The three components of good web content
When writing content for your website, you should always bear three things in mind. User needs, branding and search engine optimisation. The best web content satisfies all three.
As well as the colours and images used throughout your site, it’s important the language you use reflects your values as a business. The tone of voice you use will let website visitors know what kind of company you are. Nowadays the written word is just as important as visual elements when it comes to branding.
The words you use and their placement on your website, can help Google and other search engines understand how to rank your website. SEO may seem a little daunting at first, but all you really need to do is write in a clear, concise way, using the language your customers might use to search for your services.
Having clear, user-friendly content on your website is essential for building trust with users.
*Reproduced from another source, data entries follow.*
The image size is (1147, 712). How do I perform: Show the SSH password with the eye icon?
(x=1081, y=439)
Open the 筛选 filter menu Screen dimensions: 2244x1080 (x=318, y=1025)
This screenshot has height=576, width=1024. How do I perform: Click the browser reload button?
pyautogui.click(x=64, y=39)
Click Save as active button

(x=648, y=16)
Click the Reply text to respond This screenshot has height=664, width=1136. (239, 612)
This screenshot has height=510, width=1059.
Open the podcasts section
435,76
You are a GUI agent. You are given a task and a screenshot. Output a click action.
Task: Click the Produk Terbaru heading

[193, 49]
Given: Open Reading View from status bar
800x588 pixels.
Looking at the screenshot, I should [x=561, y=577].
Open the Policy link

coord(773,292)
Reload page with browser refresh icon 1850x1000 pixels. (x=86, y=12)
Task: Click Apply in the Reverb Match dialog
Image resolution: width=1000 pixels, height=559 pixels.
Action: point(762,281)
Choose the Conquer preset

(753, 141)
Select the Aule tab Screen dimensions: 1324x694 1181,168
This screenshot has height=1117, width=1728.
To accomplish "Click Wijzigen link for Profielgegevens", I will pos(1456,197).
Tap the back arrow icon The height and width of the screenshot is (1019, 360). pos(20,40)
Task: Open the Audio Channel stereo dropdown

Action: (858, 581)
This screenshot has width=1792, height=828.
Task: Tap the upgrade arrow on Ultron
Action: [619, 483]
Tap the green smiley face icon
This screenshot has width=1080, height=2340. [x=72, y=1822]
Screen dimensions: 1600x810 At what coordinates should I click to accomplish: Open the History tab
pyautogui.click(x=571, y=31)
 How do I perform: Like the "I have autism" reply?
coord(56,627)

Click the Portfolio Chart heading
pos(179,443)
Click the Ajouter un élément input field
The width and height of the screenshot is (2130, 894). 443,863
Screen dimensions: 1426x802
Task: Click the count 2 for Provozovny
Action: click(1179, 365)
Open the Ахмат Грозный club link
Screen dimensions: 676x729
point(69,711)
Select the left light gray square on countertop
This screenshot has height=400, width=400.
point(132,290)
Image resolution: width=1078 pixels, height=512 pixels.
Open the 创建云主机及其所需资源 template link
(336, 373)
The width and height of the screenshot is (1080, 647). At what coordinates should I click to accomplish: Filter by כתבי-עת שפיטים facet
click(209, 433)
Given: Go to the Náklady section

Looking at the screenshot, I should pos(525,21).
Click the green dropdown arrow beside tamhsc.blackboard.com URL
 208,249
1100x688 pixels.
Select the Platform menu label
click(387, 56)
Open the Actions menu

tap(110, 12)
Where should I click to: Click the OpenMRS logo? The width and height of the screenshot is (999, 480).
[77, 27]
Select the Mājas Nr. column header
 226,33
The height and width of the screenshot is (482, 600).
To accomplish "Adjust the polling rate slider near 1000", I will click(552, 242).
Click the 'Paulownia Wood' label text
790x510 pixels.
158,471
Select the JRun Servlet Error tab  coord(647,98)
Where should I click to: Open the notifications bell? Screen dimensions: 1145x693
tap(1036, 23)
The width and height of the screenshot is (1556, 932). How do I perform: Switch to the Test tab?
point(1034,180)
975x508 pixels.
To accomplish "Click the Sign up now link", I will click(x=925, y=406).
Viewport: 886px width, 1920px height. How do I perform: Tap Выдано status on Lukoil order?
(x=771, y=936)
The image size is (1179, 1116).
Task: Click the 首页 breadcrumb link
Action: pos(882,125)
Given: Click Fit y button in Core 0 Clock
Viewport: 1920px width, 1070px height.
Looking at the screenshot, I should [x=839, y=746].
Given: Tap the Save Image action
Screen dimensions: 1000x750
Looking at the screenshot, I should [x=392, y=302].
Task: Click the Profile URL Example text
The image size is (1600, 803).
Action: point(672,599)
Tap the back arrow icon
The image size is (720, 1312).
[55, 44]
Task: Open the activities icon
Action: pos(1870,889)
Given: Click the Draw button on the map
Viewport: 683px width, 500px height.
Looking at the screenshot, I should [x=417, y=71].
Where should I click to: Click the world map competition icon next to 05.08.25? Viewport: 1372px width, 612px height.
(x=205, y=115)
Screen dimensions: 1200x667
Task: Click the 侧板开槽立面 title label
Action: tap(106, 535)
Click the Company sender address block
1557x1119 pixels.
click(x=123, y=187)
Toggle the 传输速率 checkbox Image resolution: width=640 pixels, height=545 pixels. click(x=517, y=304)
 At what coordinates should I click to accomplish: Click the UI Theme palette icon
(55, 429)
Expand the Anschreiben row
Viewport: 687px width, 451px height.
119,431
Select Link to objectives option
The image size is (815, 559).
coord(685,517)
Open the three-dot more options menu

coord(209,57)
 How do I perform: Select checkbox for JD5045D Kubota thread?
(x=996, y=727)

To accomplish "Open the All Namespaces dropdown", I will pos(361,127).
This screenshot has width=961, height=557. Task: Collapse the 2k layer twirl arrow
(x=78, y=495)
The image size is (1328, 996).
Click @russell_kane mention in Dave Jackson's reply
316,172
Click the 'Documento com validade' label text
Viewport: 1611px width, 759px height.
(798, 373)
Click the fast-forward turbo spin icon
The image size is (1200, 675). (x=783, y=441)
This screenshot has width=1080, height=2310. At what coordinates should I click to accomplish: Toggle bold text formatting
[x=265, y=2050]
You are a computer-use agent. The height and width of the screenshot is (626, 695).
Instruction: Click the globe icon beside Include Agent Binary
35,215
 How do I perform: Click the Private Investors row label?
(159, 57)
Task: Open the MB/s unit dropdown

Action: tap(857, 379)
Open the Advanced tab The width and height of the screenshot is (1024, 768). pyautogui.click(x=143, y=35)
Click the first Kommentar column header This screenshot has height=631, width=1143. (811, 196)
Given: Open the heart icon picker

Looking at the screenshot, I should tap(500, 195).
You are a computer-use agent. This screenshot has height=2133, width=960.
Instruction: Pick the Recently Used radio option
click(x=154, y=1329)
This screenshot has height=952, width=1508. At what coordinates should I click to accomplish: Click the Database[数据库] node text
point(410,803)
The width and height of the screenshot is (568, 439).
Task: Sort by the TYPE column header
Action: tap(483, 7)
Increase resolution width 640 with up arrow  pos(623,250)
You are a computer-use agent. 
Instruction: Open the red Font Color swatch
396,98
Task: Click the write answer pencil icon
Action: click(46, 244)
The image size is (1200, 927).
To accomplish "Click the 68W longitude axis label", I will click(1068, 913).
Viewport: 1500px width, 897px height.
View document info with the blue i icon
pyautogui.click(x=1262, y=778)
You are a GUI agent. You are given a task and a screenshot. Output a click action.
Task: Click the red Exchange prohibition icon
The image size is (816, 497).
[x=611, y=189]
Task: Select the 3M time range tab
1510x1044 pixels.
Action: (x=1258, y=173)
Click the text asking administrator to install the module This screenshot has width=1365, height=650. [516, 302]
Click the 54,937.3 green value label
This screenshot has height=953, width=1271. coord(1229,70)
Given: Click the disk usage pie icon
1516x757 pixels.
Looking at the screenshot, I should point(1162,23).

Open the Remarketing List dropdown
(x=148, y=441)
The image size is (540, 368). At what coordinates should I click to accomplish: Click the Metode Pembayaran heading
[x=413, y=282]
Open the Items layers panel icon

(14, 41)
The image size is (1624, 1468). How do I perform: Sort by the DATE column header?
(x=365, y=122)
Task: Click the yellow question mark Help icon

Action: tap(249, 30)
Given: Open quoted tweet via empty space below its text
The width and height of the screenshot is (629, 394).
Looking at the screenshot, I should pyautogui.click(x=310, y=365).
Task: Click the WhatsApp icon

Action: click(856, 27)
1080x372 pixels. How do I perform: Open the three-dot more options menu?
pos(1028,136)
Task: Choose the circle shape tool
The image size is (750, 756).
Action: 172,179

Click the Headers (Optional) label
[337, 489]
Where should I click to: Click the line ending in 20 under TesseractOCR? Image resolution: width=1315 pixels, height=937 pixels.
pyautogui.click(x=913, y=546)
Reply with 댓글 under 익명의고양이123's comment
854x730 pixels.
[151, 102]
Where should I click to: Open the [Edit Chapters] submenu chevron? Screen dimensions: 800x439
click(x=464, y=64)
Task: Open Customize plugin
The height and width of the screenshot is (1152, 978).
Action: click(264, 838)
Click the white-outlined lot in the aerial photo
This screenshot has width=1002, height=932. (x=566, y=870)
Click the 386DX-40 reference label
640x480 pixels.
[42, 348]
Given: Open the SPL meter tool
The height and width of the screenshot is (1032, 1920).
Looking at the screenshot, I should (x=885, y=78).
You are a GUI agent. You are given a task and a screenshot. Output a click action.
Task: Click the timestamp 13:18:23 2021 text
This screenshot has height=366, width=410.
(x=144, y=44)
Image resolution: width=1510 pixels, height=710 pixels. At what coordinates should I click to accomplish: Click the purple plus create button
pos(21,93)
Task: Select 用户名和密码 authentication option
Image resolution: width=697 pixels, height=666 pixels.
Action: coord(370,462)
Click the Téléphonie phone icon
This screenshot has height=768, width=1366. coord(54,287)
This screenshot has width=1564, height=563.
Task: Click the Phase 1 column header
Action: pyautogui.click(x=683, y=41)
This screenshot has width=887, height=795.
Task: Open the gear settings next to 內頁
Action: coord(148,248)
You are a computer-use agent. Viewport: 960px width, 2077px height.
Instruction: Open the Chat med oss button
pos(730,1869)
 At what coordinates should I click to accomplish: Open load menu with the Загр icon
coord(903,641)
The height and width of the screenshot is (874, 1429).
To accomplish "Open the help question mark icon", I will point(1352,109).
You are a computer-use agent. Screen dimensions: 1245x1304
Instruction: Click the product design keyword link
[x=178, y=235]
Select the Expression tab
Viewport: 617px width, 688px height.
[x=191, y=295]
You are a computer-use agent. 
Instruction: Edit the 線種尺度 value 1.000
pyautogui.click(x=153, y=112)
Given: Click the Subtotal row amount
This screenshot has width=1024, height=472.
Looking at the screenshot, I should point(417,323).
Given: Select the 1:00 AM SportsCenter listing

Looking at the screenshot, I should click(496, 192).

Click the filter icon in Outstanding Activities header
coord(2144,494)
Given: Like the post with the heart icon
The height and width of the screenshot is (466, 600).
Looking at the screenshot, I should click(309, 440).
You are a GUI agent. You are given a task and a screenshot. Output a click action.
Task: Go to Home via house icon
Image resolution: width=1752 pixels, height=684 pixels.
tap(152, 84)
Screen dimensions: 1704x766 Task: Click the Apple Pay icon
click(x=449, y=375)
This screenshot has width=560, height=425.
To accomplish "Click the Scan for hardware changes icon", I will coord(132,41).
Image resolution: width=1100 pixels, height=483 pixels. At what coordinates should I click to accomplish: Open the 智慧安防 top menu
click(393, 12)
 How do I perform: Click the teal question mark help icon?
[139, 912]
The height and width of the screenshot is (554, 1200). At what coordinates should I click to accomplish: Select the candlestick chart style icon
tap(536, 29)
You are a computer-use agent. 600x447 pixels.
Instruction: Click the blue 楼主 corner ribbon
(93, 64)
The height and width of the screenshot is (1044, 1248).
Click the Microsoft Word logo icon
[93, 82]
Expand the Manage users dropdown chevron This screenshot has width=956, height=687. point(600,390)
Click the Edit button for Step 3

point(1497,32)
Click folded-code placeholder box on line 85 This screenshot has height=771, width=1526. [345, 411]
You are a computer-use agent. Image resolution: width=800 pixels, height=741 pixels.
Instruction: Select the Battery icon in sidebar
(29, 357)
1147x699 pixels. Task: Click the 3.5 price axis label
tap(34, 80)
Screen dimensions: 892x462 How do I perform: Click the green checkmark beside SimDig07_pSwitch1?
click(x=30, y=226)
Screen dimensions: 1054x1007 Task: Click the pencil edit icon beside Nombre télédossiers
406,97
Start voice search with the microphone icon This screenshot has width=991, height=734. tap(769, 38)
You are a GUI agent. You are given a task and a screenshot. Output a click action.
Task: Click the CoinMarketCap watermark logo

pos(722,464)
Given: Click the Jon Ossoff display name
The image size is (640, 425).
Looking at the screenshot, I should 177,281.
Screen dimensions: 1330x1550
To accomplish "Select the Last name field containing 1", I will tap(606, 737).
It lets them get to know your brand and helps them find the information they are looking for quickly.
The way we interact with information online is very different to how we take in other types of information.
A practical guide to writing for the web
How can you create web content that ticks all three boxes for users, SEO and branding?
Use clear calls to action
It’s vital you give your users a clear idea of what to do next. So, they’ve read your webpage and now they want to book an appointment… but how?
Make it as easy as possible for people to take the next step.
A good call to action begins with a verb. Psychologically this spurs people on to take the action you suggest.
Check your spelling and grammar
Studies have shown that one typo or incidence of bad grammar can dramatically decrease a user’s trust in your website. Take time to carefully look over your web content, and always use a spell checker. An extra pair of eyes can’t hurt too – ask a friend who has impeccable English or hire a copywriter.
Best practice: images and video
Image alt text
Alt text is used to describe the appearance and function of an image on a page.
If you can close your eyes, have someone read the alt text to you, and imagine a reasonably accurate version of the image, you’re on the right track.
- Describe the image as specifically as possible
- Use your keywords
- Keep it (relatively) short
Video is an excellent communication tool that gives a human face to businesses. You can include a short welcoming video on your website to introduce visitors to your company and products.
Background videos increase visitor stay time and help first-time visitors quickly understand what the website is about.
Best practice: Mobile optimisation
If your site is good on a mobile device, it translates better to all devices. The mobile-first approach organically leads to a design that’s more content-focused, and therefore user-focused. The heart of the site is content — that’s what the users are there for.
Main points to consider when planning your site content:
- What content do you want to include?
- Prioritize this content and decide how you want to display it prominently.
- Enlarge ‘touch targets’ I.e. give links and buttons enough space.
- Avoid large graphics. Landscape photos and complex graphics don’t display well when your screen is only a few inches across.